Autotrophs- organisms synthesizing organic compounds from inorganic substances using the energy of sunlight (as phototrophs- plants, cyanobacteria) or energy obtained from the oxidation of mineral (inorganic) substances (such as chemotrophs- sulfur bacteria, iron bacteria, etc.). Consequently, they are able to independently create the substances required for their vital activity.

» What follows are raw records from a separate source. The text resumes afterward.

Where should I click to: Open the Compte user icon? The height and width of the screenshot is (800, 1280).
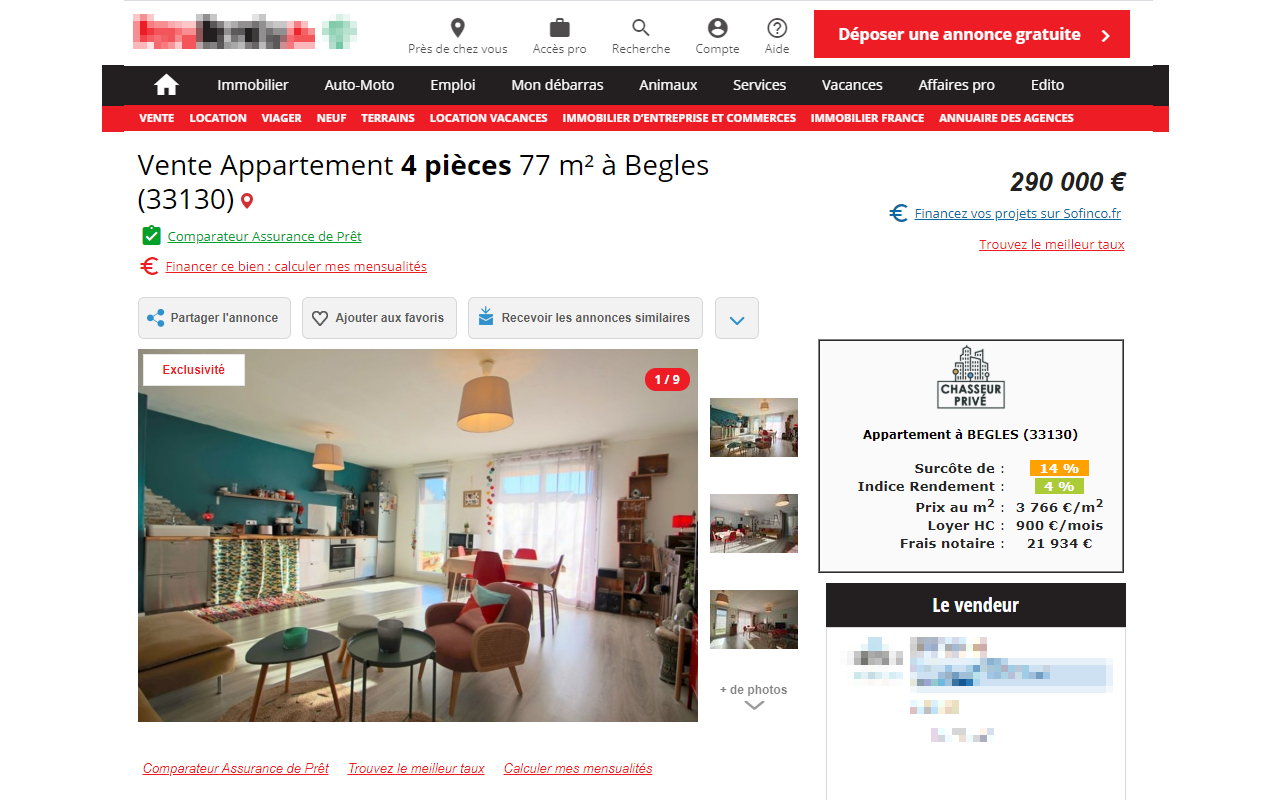point(717,28)
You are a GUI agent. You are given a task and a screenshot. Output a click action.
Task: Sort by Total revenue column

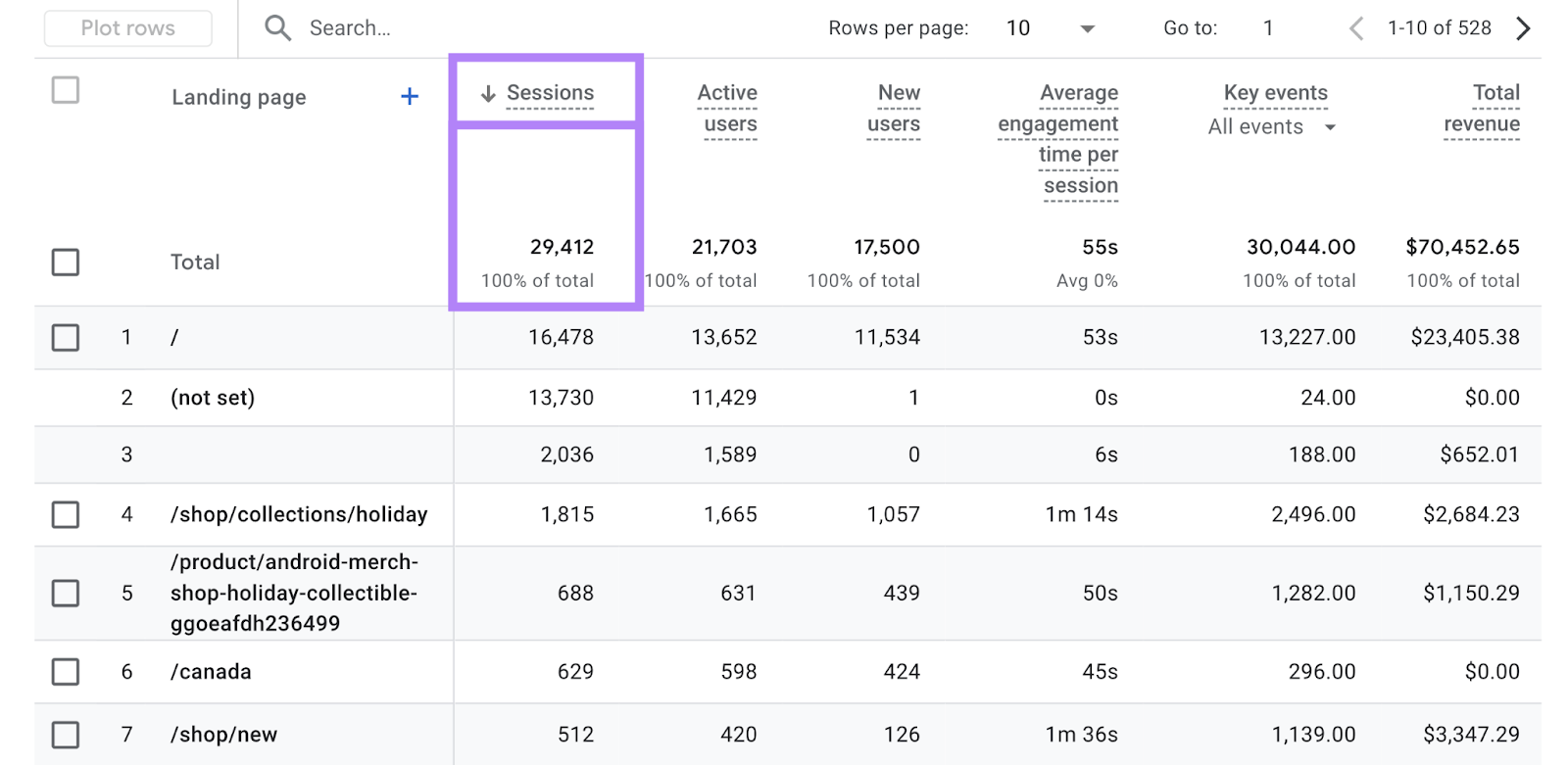(x=1482, y=108)
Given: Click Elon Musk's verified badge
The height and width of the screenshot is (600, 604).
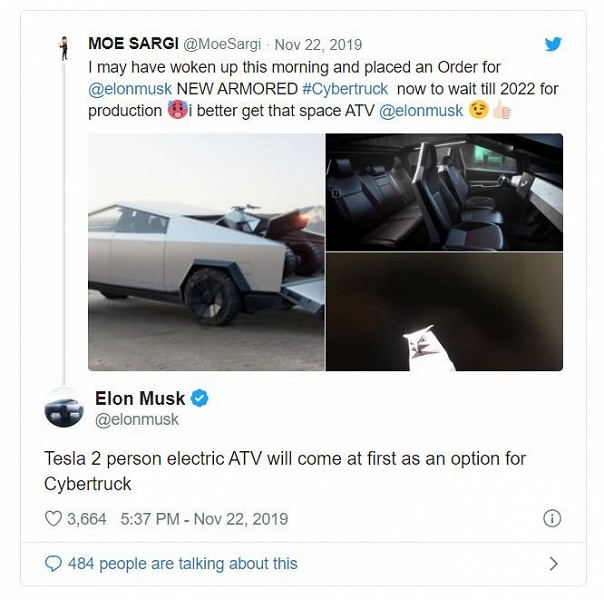Looking at the screenshot, I should click(200, 399).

§ 2. Dissimilation in anaerobic and aerobic organisms

Organisms can be divided into two groups and by the nature of dissimilation - aerobes and anaerobes. Aerobes (from the Greek. demon- air) need free oxygen for life. In anaerobes (Greek. ats- negative particle) it is not necessary. In them, dissimilation is carried out by fermentation - anoxic, enzymatic decomposition of organic matter with the formation of simpler organic substances and the release of energy. For example:

♦ lactic acid fermentation:

C 6 H 12 O 6 + 2H 3 PO 4 + 2ADP → 2F H + 2ATP + 2H 2 O;

♦ alcoholic fermentation:

C 6 H 12 O 6 + 2F H + 2ADP → 2C 2 H 5 OH + 2CO 2 + 2ATP + 2H 2 O.

The substances formed during fermentation are organic and therefore still contain a lot of energy.

Rice. 22. The relationship of assimilation and dissimilation in autotrophic and heterotrophic organisms

In aerobic organisms, in the process of respiration in the mitochondria, there is a complete breakdown of organic substances (when using O 2) to energy-poor end products CO 2 and H 2 O and a much larger amount of energy is released:

С 6 Н 12 0 6 (glucose) + 0 2> 6С0 2 + 6Н 2 0 + energy (due to which 38 ATP molecules are synthesized).

Let us consider in the form of generalized schemes the metabolism in autotrophic and heterotrophic aerobic organisms (Fig. 22).

Assimilation. Its most important processes are photosynthesis and biosynthesis of proteins.